Download or read book We Meant Well written by Peter Van Buren. This book was released on 2011-09-27. Available in PDF, EPUB and Kindle. Book excerpt: "One diplomat's darkly humorous and ultimately scathing assault on just about everything the military and State Department have done—or tried to do—since the invasion of Iraq. The title says it all."—The New York Times A work of "scathing, gallows humor" (The Boston Globe), We Meant Well is a tragicomic voyage of ineptitude and corruption that leaves its writer—and readers—appalled and disillusioned, but wiser. Charged with rebuilding Iraq, would you spend taxpayer money on a sports mural in Baghdad's most dangerous neighborhood to promote reconciliation through art? How about an isolated milk factory that cannot get its milk to market? Or a pastry class training women to open cafés on bombed-out streets that lack water and electricity? As Peter Van Buren shows, we bought all these projects and more in the most expensive hearts-and-minds campaign since the Marshall Plan. We Meant Well is his eyewitness account of the civilian side of the surge—that surreal and bollixed attempt to defeat terrorism and win over Iraqis by reconstructing the world we had just destroyed. Leading a State Department Provincial Reconstruction Team on its quixotic mission, Van Buren details, with laser-like irony, his yearlong encounter with pointless projects, bureaucratic fumbling, overwhelmed soldiers, and oblivious administrators secluded in the world's largest embassy, who fail to realize that you can't rebuild a country without first picking up the trash.

We Meant Well

Author :
Release : 2023-04-11
Genre : Fiction
Kind : eBook
Book Rating : 871/5 ( reviews)

Download or read book We Meant Well written by Erum Shazia Hasan. This book was released on 2023-04-11. Available in PDF, EPUB and Kindle.
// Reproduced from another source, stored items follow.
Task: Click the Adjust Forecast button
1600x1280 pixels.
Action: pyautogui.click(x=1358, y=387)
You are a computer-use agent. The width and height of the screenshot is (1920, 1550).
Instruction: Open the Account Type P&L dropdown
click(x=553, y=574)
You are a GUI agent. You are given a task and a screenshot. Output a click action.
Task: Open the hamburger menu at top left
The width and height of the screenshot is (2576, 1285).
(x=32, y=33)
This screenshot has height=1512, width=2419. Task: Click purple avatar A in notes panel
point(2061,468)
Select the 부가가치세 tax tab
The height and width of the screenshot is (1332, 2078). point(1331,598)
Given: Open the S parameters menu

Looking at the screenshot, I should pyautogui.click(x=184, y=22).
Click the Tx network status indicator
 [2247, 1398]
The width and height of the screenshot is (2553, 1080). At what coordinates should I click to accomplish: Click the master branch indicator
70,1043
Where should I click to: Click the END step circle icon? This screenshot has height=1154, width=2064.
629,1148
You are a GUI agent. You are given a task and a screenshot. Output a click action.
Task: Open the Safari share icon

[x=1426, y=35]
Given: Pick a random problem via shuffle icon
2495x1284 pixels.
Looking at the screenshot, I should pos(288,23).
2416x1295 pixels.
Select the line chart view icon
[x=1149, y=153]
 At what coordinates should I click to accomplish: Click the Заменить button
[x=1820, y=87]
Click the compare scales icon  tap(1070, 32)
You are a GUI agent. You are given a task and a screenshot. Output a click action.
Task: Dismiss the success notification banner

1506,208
Book excerpt: Longlisted for the 2023 Scotiabank Giller Prize 2023 Great Group Reads Selection “Unsparing and compassionate … A novel of harrowing eloquence, We Meant Well explores compelling cultural contrasts and the ambiguity of charitable outreach.” — Foreword Reviews A propulsive debut that grapples with timely questions about what it means to be charitable, who deserves what, and who gets the power to decide It’s the middle of the night in Los Angeles when Maya, a married mother of one, receives the phone call. Her colleague Marc has been accused of assaulting a local girl in Likanni, where they operate a charitable orphanage. Can she get on the next flight? When Maya arrives, protesters surround the compound. The accuser is Lele, her former protégé and the chief’s daughter. There are no witnesses, no proof of any crime. What happened that night? And what will happen to the orphanage if this becomes a scandal? Caught between Marc and Lele, the charity and the villagers, her marriage and new temptations, and between worlds, Maya lives the secret contradictions of the aid worker: there to serve the most deprived, but ultimately there to govern. As Maya feels the pleasures, freedoms, and humanity of life in Likanni, she recognizes that her American life is inextricably woven into this violent reality — and that dishonesty in one place affects the realities in another.